(Materials provided)

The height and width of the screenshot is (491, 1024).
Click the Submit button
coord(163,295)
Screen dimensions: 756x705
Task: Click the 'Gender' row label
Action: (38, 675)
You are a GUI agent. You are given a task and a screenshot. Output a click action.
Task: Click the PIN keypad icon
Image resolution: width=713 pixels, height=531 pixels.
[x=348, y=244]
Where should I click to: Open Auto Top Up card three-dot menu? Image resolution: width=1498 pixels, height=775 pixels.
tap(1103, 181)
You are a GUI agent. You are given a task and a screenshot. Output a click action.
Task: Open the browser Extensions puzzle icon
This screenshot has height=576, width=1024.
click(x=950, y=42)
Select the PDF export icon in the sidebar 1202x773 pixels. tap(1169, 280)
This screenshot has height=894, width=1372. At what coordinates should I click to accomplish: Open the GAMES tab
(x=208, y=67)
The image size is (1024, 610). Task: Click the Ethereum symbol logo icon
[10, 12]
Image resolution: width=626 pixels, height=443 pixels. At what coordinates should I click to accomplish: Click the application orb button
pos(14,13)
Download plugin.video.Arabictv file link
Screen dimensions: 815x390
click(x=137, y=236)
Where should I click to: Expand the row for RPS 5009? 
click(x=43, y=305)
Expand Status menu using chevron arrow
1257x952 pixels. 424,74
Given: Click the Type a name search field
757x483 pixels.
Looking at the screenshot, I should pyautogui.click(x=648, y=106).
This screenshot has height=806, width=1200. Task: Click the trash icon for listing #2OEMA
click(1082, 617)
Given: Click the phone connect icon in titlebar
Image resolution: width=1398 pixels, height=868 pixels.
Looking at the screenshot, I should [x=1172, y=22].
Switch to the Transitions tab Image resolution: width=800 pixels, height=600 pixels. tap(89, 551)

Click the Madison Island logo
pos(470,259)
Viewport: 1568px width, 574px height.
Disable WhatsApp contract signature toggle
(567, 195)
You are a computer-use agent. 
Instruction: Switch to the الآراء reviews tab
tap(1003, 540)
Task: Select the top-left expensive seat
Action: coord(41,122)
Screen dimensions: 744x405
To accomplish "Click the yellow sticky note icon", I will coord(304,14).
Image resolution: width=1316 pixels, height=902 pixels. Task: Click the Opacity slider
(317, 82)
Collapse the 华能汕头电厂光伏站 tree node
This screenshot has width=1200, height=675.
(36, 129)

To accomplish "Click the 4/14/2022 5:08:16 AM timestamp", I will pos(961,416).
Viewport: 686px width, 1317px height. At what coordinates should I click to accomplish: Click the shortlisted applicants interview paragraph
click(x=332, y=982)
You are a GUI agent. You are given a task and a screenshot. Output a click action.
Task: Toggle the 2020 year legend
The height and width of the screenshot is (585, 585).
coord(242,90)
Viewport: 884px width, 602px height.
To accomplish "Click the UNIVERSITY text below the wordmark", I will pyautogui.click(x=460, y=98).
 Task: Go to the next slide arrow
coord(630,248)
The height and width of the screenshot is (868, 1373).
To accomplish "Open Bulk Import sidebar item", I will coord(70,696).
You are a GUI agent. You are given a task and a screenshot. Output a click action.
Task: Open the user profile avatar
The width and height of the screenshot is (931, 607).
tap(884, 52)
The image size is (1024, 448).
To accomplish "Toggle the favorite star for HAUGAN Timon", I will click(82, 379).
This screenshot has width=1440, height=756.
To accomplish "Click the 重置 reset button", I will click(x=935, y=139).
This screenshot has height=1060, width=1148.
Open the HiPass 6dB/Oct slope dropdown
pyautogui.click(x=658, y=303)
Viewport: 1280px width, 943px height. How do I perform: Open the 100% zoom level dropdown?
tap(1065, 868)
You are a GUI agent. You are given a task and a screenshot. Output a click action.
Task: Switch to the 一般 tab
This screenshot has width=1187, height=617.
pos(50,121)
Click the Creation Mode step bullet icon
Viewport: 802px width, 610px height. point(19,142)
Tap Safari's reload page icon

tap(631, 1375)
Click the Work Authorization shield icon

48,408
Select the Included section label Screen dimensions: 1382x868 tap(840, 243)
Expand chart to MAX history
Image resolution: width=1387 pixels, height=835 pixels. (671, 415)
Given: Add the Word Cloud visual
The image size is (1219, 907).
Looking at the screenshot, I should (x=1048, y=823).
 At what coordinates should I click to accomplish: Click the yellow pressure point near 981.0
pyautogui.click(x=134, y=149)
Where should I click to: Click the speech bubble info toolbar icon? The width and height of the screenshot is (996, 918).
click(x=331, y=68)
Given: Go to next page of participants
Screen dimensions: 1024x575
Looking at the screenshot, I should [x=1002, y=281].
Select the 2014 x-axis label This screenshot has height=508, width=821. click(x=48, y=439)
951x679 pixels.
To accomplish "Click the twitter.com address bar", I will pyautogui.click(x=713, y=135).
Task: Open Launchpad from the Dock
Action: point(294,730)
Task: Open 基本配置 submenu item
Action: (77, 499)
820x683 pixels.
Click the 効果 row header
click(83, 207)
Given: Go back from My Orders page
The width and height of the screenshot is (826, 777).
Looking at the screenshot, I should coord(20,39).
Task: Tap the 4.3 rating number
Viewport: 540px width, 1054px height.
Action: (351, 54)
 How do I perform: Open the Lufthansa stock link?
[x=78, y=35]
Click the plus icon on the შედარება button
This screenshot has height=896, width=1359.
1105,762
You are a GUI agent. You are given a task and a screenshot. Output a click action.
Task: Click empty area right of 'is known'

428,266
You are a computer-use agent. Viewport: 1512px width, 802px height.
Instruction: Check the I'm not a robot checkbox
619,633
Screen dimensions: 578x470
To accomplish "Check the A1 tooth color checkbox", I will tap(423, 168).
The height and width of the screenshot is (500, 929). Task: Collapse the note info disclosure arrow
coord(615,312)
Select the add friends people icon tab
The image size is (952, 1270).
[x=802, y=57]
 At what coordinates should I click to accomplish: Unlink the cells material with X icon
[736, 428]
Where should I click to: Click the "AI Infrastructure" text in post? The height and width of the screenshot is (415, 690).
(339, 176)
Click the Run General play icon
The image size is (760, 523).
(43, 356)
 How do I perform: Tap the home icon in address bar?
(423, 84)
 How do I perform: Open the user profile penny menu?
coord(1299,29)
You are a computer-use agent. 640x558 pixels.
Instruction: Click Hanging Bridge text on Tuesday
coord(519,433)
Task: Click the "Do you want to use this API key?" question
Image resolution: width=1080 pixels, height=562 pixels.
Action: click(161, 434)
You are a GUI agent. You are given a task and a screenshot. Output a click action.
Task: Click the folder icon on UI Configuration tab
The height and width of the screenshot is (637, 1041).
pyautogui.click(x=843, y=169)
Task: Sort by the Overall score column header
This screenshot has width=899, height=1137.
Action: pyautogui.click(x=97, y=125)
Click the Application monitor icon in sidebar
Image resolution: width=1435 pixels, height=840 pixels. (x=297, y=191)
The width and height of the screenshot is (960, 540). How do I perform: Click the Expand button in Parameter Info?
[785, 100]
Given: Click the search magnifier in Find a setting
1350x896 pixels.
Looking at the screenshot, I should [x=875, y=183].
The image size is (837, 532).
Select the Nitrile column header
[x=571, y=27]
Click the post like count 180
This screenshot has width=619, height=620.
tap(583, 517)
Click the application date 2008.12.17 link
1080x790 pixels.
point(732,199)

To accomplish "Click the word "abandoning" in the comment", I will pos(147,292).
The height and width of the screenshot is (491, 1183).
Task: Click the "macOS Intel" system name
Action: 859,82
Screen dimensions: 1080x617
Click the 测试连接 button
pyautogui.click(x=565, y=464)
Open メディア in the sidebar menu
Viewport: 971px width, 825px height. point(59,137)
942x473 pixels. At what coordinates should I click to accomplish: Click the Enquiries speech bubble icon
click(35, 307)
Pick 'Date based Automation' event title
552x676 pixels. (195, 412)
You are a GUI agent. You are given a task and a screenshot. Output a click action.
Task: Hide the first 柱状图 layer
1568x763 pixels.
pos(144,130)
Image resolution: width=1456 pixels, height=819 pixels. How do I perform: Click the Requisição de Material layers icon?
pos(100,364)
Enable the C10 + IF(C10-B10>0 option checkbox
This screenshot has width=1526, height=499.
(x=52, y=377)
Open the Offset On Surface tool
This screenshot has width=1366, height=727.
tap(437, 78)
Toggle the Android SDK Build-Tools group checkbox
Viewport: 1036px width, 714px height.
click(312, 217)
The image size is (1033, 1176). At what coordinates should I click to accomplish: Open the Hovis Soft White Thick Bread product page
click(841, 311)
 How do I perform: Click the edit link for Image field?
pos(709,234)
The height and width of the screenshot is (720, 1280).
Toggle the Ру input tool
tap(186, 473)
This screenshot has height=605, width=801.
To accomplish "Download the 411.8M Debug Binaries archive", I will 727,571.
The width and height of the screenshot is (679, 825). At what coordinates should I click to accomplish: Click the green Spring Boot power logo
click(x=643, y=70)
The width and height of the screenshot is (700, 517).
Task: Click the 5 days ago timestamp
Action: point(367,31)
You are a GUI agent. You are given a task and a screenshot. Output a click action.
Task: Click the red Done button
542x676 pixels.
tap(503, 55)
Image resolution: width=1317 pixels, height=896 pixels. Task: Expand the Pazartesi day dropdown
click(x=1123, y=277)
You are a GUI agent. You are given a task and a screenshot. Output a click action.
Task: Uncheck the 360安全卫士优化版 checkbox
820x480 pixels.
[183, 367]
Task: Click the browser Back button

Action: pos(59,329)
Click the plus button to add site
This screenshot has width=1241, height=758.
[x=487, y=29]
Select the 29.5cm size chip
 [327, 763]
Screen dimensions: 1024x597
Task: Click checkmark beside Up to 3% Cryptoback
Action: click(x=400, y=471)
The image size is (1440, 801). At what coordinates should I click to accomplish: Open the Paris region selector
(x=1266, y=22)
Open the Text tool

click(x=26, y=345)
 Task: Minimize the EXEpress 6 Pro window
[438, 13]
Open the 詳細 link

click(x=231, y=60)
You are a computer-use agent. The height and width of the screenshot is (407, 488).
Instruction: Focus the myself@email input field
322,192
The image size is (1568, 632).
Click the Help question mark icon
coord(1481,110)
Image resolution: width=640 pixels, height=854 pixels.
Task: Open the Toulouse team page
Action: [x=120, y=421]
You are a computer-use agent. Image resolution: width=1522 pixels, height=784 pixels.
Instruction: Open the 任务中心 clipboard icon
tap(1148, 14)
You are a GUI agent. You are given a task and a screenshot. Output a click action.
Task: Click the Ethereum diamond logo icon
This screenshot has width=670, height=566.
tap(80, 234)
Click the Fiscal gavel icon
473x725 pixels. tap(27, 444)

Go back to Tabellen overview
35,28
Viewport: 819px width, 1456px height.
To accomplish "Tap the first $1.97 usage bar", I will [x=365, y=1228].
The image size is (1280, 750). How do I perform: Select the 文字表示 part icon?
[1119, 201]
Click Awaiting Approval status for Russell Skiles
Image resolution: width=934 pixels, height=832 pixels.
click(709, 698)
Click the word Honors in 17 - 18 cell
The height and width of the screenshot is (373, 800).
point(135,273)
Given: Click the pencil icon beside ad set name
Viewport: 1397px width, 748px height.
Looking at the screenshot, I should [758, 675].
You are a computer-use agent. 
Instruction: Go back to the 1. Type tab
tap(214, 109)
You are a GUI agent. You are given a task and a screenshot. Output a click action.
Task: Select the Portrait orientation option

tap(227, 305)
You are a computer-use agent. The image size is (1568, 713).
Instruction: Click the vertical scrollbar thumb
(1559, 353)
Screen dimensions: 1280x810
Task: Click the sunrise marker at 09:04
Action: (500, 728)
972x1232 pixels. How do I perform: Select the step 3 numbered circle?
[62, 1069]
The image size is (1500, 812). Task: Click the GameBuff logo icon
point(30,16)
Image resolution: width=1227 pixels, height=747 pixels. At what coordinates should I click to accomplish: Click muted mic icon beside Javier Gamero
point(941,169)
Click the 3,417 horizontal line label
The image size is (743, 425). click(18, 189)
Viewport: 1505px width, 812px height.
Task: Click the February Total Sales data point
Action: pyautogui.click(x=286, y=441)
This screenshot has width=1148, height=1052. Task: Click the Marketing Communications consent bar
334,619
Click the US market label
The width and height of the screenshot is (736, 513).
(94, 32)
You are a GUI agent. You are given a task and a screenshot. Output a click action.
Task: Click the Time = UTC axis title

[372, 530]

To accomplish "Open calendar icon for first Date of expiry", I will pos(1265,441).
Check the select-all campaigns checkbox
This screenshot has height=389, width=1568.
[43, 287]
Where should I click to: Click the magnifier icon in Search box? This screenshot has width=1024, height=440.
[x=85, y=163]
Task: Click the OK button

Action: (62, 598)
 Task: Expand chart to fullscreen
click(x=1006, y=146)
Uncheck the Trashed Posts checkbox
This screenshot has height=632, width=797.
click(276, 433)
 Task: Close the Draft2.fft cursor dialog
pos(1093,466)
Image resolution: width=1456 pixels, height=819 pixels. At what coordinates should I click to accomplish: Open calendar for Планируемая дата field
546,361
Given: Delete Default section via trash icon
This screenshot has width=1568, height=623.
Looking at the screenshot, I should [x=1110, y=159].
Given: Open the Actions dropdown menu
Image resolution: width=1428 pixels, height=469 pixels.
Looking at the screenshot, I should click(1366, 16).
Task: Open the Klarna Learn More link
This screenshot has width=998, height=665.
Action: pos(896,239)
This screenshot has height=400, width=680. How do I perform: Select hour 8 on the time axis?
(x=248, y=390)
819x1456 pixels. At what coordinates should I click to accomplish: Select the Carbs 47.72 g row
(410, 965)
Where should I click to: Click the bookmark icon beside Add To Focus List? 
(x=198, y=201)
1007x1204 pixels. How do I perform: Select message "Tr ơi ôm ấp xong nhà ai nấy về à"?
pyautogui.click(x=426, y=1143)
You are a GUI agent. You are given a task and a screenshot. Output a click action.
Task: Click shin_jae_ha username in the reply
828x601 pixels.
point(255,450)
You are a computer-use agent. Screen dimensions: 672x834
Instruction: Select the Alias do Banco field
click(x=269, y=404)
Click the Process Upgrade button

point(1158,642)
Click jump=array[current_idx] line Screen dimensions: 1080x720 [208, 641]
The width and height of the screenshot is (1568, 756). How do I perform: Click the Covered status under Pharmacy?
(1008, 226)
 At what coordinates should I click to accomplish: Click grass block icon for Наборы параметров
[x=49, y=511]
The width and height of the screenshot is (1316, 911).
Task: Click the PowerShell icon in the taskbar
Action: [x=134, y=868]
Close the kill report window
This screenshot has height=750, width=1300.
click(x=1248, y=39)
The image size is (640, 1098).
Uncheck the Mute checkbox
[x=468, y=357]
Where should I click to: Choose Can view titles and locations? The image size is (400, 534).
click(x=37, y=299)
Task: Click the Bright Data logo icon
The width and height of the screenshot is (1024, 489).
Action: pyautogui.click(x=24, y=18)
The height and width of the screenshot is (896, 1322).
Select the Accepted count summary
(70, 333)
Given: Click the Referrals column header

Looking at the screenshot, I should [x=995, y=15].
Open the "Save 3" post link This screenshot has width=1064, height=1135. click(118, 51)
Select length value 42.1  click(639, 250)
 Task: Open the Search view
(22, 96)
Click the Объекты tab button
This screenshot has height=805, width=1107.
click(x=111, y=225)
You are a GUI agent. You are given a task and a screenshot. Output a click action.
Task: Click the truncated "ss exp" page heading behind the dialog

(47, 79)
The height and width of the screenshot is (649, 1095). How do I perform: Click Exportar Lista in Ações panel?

(End Materials provided)

> **Required action**
Your task is to retype the entries verbatim, starting with the line that holds "Task: Toggle the 2020 year legend" and stopping after the line that holds "The image size is (1024, 448).".

> **Result below**
Task: Toggle the 2020 year legend
The height and width of the screenshot is (585, 585).
coord(242,90)
Viewport: 884px width, 602px height.
To accomplish "Click the UNIVERSITY text below the wordmark", I will pyautogui.click(x=460, y=98).
 Task: Go to the next slide arrow
coord(630,248)
The height and width of the screenshot is (868, 1373).
To accomplish "Open Bulk Import sidebar item", I will coord(70,696).
You are a GUI agent. You are given a task and a screenshot. Output a click action.
Task: Open the user profile avatar
The width and height of the screenshot is (931, 607).
tap(884, 52)
The image size is (1024, 448).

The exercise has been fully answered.